Please copy the entries below word for word, from the line containing "Click EAN number 021529" through the line containing "Action: point(499,327)", including both of those lines.
[Start EXTRACTED DATA]
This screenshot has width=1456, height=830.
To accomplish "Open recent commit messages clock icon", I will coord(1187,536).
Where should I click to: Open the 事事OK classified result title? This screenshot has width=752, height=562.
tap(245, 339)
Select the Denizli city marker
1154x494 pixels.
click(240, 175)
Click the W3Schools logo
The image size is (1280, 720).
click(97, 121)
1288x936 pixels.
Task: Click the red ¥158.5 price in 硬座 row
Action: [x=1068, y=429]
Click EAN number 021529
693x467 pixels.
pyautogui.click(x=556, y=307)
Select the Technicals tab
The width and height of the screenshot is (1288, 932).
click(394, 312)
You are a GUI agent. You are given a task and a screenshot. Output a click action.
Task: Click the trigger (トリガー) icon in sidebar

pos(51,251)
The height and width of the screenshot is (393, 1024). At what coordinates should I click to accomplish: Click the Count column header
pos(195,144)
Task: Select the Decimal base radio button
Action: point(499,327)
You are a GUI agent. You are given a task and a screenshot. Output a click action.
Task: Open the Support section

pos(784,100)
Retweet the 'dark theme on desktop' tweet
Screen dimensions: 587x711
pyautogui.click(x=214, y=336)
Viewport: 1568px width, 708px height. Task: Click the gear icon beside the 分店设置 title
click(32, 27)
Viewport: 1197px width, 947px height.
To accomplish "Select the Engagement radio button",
[End EXTRACTED DATA]
■ SOLVED EXERCISE ■
Click EAN number 021529
693x467 pixels.
pyautogui.click(x=556, y=307)
Select the Technicals tab
The width and height of the screenshot is (1288, 932).
click(394, 312)
You are a GUI agent. You are given a task and a screenshot. Output a click action.
Task: Click the trigger (トリガー) icon in sidebar

pos(51,251)
The height and width of the screenshot is (393, 1024). At what coordinates should I click to accomplish: Click the Count column header
pos(195,144)
Task: Select the Decimal base radio button
Action: point(499,327)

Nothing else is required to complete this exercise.